Megs Pulvermacher: I think one of the most important things you can do is in your business, just create a culture of conversation and asking every once in a while, "How am I doing? I think I'm doing pretty well, but can I get some feedback from a different lens?" Whether that's of a friend that you have, a coach, a consultant, there are all kinds of people out there like myself who can help you to go through your things and give you some direction. Because it does feel like a very big task if you're not used to scanning or kind of doing that self audit. But creating that culture of conversation, whether it's with your team, with yourself, with a consultant is mega important because things are always changing and we can all always improve. 

Katrina Widener: Yes. I absolutely love that advice. And I also wanna remind everyone, I'm sitting here on the call being like, "I need to go check out my email signature and make sure that that's up to date, too." If you find something to change, it's really easy to just change it. There doesn't need to be any like, "Oh no, I'm a terrible person!" Or shame or embarrassment or whatever. The important part is that you're going and looking and trying to learn about it and changing it. And moving forward and continuing to move forward, cuz it's also not a like, "And now I'm done. I did these three things. I added my pronouns to zoom and now I'm good to go and I never have to do anything else again." And it's yeah, it's just being open to being curious about yourself and how you've been operating and then open to change if it's needed. 

Megs Pulvermacher: That's where it's at. 

Katrina Widener: Yeah! Well, thank you so much for coming on here, Megs. I would keep talking to you about this for a really long time... 

Megs Pulvermacher: We could do it! 

Katrina Widener: Will you tell everyone, where they can find you afterward, how they can possibly work with you or just get you in their life more. Which also everyone I'm just gonna toot Meg's horn for her too, because if you don't follow her on Instagram you're missing out on like a lot of just happiness and fun and great music and good dance moves. So...

Megs Pulvermacher: If you can get to a place where you can have sound on, it's a much more wrap around experience because the music is all very intentionally selected. So anyway, Instagram is where I hang out the most. You can find me at @megstheconnector.
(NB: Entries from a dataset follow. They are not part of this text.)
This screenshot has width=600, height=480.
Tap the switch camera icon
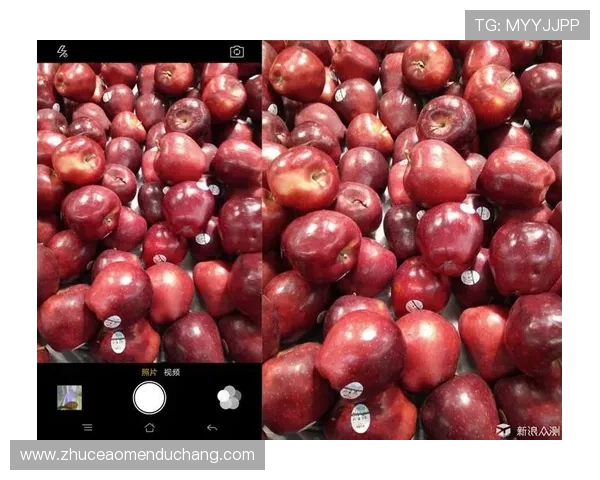(x=237, y=51)
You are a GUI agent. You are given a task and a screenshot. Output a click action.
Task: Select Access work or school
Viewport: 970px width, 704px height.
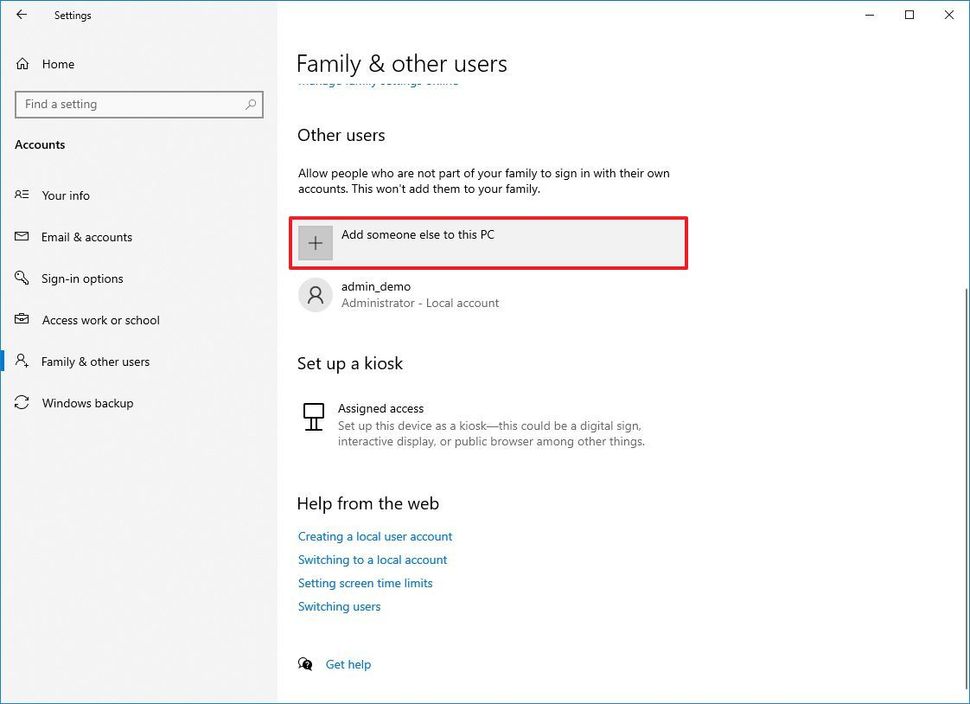(x=101, y=320)
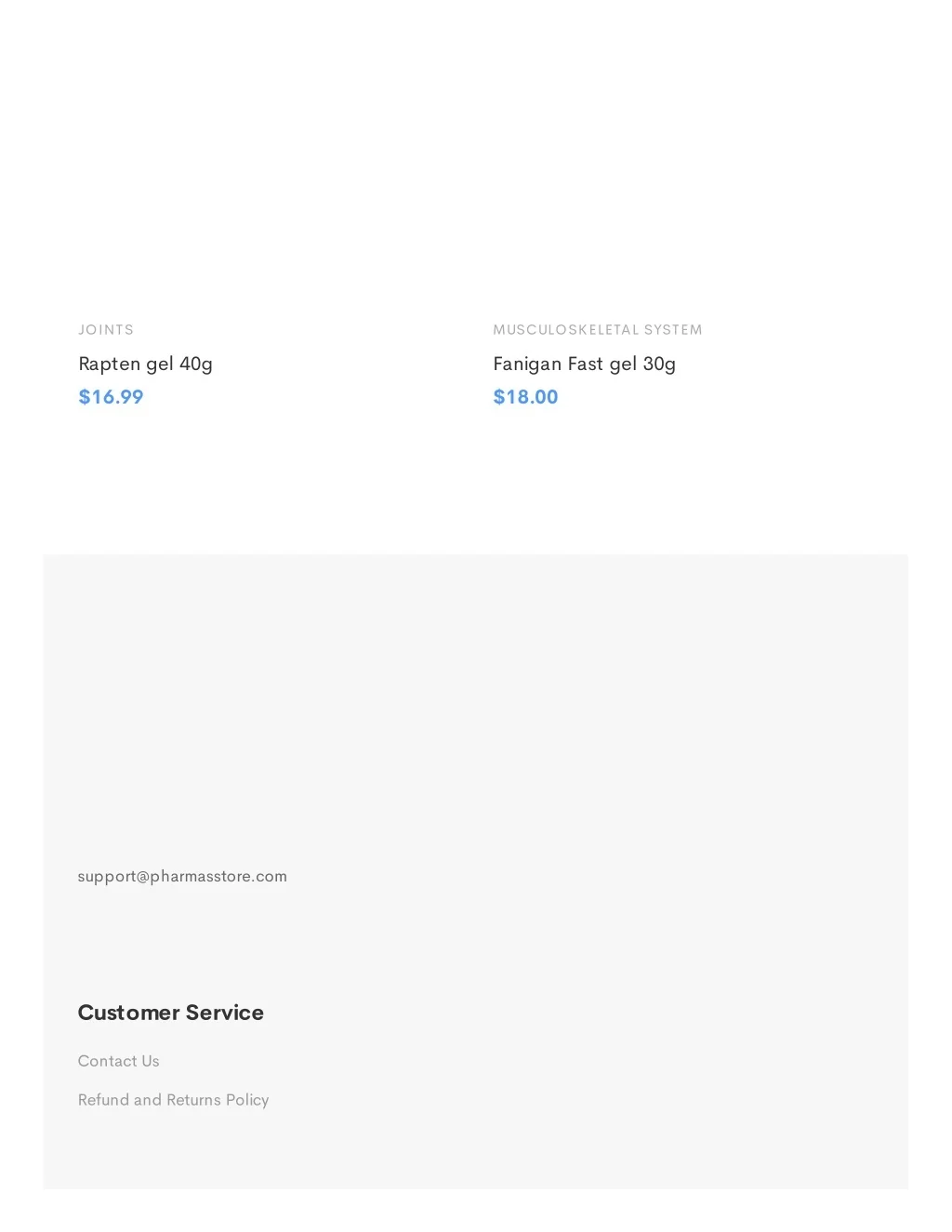The height and width of the screenshot is (1232, 952).
Task: Click the category label above Fanigan Fast gel
Action: pos(597,330)
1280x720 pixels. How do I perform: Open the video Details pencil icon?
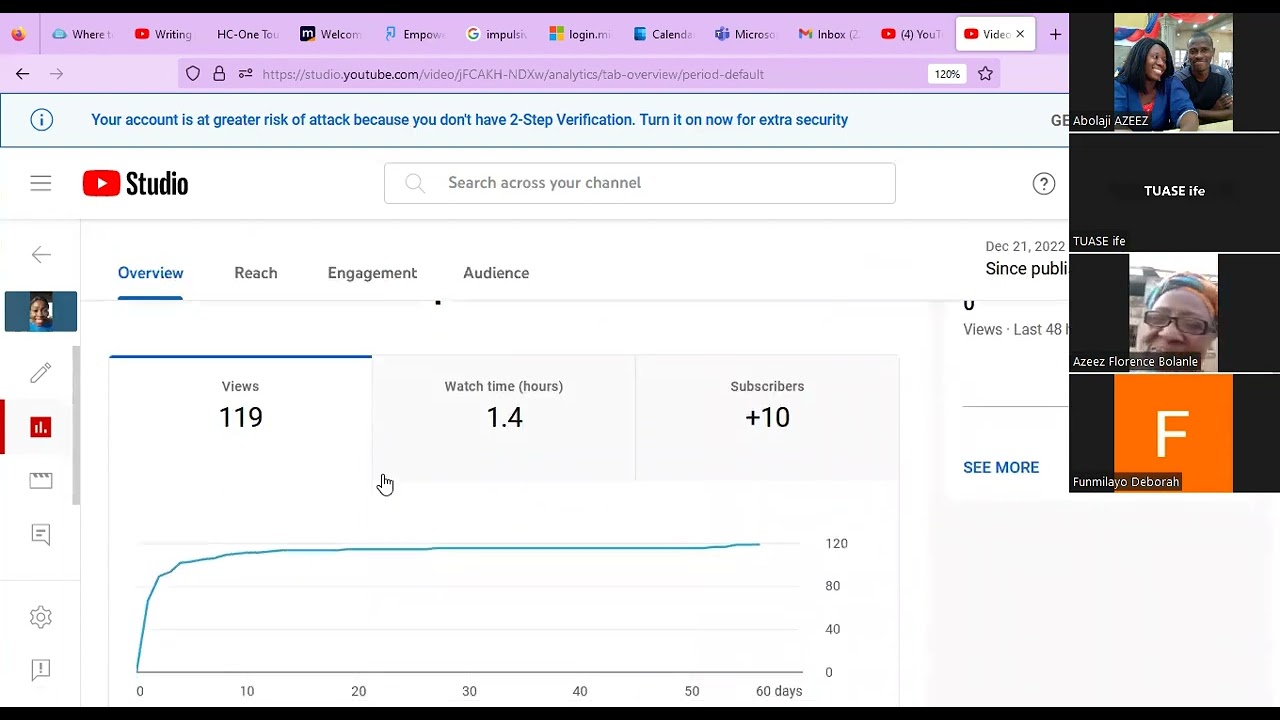point(40,373)
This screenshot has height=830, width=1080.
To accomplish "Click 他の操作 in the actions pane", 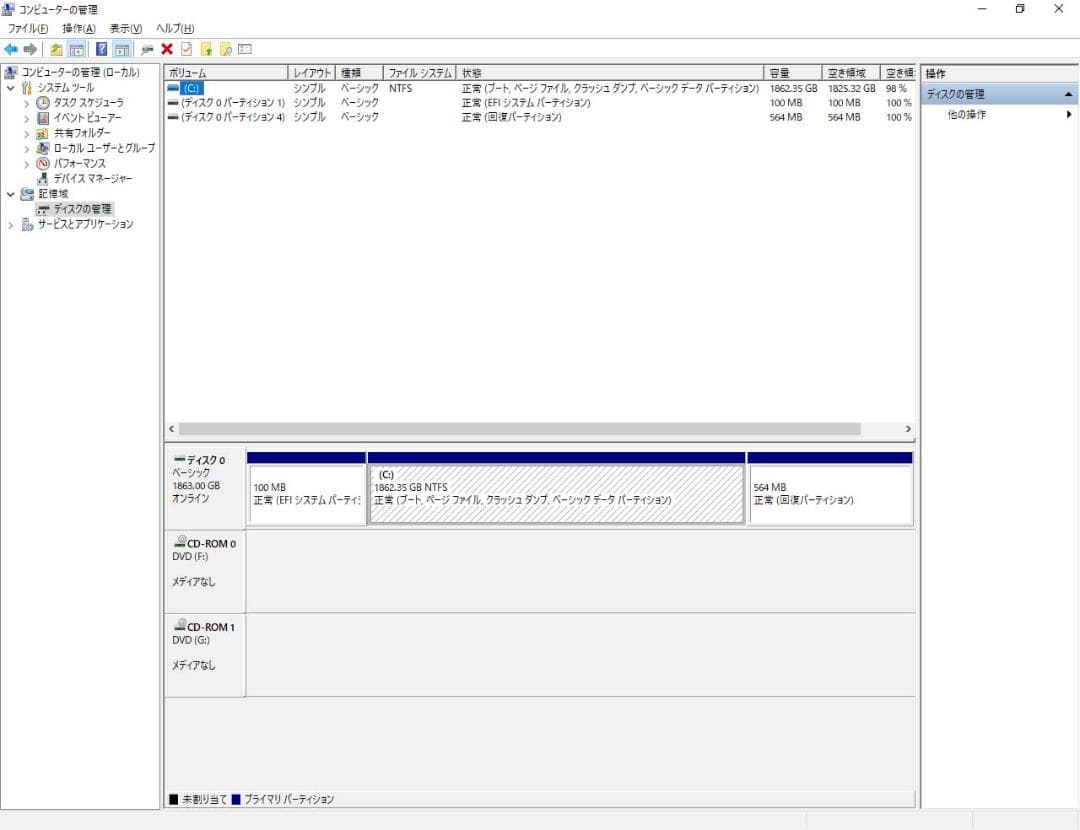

You can also find me on LinkedIn, which it's linked in the show notes. 

Katrina Widener: Mm-hmm.

Megs Pulvermacher: I assume. Those would probably be the two top places. And if you know anyone in the queer community who would be interested in being a part of a baller networking community, kick them over to Queer Impact Collective.com. They can get all the info, especially if that is you dear listener. Come on, come over and hang with us. If you are interested in starting to create that culture of conversation, and you want to sit down and take a look at your website copy, or your email signature or the forms you have, or just some of those little things and you want somebody super fun and queer and awesome, who wants to see you do well? I have 60 minute consultation sessions that we can go through together and look at what you have going on and just kind of get you pointed in the right direction, as far as creating more inclusive space in your writing or in your conversation starters. And as a podcast listener, you'll get a 50% discount with the code BADASSBIZ with a Z. 

Katrina Widener: Yeah! Okay. I will also link all of this in the show notes. So if you're like, "Oh my gosh, I want all of these things but I didn't memorize that", it'll be there! Full transcriptions, everybody! We gotcha! So anyway, thank you so much Megs for coming. I really, really appreciate it. 

Megs Pulvermacher: Thank you for having me. Keep it queer out there!